Exercise set ->
• A. Translate into Spanish this sentence from the post on unrequited love and friendship below: "I'd never consider the person who valued my friendship to be a horrible person for doing so."
• B. From the post on unrequited love and friendship below, reproduce word for word the part that opens with the words containing "There's a big" and closes with "because you're convenient.".

Document ->

[Begin]

Yeah. I've felt the pain of unrequited love before (all too f&@&ing often, in facT), but the people I've felt that way about value me as a friend and I consider friendship as one of the most tremendously valuable things there are (after all, your friends stick with you long after the romance ends). I'd never consider the person who valued my friendship to be a horrible person for doing so. It hurts more than 1,000 burning needles under the skin to be rejected, to not have your feelings reciprocated, but "I'm not their type" does not equal "I am a horrible person with no identity worth valuing."

Now, I've been used too, and called a "good friend" when it just meant the person in question valued my willingness to drop everything to help them, and then put up with their unwillingness to do the same and general poor treatment of me because at the time I didn't have the self respect to recognize how unhealthy that was at the time. But eventually I figured it out. The people who used to do that to me -- well, I developed self respect. And I don't associate with those people any more.

There's a big matter of discerning whether someone truly values you--maybe even if it's not the way you want them to--and someone who just keeps you around because you're convenient.

[End]

Information given ->
[Begin]

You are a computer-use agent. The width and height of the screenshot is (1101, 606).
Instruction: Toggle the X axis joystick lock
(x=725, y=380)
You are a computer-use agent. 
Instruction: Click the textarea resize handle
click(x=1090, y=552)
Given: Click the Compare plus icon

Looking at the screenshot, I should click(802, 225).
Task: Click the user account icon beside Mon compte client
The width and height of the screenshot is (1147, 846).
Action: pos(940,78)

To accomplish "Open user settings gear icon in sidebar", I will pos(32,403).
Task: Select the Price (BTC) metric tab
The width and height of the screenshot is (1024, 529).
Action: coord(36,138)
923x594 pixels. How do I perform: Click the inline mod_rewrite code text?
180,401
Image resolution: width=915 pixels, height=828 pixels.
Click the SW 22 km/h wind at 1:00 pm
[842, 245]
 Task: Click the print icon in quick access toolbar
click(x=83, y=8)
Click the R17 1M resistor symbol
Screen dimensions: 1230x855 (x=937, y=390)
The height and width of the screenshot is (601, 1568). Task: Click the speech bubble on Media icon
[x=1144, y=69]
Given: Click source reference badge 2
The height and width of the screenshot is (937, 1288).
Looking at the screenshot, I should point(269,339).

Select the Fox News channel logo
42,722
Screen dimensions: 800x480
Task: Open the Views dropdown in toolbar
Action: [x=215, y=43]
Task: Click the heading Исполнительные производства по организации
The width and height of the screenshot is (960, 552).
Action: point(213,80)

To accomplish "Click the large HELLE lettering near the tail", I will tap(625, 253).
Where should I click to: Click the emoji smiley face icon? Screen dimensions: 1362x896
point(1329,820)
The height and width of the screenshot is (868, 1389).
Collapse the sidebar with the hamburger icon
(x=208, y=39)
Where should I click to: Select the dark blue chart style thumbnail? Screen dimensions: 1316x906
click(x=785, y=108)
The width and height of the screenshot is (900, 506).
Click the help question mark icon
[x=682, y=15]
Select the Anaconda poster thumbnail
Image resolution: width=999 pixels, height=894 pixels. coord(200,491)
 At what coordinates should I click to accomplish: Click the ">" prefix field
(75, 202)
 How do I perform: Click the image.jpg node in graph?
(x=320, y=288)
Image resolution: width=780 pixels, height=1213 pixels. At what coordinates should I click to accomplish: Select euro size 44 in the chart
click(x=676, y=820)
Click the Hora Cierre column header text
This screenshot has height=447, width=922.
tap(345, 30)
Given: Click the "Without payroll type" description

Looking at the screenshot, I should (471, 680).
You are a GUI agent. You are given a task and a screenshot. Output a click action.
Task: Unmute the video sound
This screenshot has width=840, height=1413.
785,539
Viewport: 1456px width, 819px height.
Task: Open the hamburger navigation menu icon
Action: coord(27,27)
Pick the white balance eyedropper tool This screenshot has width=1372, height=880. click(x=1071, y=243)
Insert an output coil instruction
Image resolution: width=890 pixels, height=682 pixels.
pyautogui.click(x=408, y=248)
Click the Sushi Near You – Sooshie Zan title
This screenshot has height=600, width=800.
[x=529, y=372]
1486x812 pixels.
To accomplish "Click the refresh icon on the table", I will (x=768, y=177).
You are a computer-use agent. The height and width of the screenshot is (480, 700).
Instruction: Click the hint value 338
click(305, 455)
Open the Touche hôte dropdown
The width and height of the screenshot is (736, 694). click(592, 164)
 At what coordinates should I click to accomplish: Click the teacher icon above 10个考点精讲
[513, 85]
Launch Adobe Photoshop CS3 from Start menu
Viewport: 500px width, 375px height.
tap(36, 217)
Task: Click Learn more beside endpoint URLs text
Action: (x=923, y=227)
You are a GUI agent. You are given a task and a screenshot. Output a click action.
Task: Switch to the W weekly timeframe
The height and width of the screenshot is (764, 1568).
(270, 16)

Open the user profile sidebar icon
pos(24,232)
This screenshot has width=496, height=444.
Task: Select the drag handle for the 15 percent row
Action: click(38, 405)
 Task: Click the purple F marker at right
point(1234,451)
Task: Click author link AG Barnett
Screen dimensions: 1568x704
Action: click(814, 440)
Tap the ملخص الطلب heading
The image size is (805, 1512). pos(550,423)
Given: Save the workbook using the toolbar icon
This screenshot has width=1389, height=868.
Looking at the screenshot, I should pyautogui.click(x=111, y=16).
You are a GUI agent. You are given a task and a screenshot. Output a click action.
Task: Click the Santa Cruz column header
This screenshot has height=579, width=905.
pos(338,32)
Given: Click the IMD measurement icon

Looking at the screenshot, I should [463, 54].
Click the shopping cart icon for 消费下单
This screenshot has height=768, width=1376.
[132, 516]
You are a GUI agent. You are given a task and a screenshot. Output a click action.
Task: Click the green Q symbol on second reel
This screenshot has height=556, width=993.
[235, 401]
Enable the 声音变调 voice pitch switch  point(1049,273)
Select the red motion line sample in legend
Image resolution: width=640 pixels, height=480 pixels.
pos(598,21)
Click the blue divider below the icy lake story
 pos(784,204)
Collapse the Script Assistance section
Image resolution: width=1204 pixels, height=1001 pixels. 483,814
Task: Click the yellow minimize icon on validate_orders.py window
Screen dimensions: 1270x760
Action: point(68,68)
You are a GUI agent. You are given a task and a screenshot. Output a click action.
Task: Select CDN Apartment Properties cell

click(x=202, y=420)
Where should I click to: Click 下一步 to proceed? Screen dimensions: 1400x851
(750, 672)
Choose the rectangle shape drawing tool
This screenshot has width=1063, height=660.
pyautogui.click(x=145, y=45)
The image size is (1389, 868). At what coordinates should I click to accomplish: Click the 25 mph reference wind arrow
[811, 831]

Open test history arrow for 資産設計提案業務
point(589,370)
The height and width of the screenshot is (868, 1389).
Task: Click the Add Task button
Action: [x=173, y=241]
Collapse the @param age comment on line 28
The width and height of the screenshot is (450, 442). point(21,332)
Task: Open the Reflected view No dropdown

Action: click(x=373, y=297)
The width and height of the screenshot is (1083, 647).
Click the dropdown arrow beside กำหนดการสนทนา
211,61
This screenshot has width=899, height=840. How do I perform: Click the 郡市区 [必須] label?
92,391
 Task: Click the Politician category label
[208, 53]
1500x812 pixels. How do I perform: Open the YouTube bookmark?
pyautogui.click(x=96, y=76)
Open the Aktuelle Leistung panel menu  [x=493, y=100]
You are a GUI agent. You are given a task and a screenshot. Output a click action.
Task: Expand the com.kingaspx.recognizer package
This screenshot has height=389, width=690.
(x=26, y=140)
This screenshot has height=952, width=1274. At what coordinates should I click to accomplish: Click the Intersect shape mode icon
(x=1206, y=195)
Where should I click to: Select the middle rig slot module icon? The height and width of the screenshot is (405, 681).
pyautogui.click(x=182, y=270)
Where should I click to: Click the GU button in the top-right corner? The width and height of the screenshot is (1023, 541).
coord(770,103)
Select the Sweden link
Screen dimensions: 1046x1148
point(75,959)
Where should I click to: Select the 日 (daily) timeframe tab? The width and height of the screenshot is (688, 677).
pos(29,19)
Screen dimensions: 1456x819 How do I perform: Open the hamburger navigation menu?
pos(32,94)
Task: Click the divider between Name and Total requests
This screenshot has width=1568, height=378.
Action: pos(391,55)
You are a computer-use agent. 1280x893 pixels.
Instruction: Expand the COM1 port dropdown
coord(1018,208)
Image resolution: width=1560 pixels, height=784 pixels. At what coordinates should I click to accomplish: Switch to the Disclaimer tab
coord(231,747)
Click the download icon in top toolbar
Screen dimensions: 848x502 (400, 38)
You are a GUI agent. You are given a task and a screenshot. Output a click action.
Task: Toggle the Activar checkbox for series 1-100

[End]

Written answers ->
• A. Nunca consideraría que la persona que valoraba mi amistad fuera una persona horrible por hacerlo.

• B.
There's a big matter of discerning whether someone truly values you--maybe even if it's not the way you want them to--and someone who just keeps you around because you're convenient.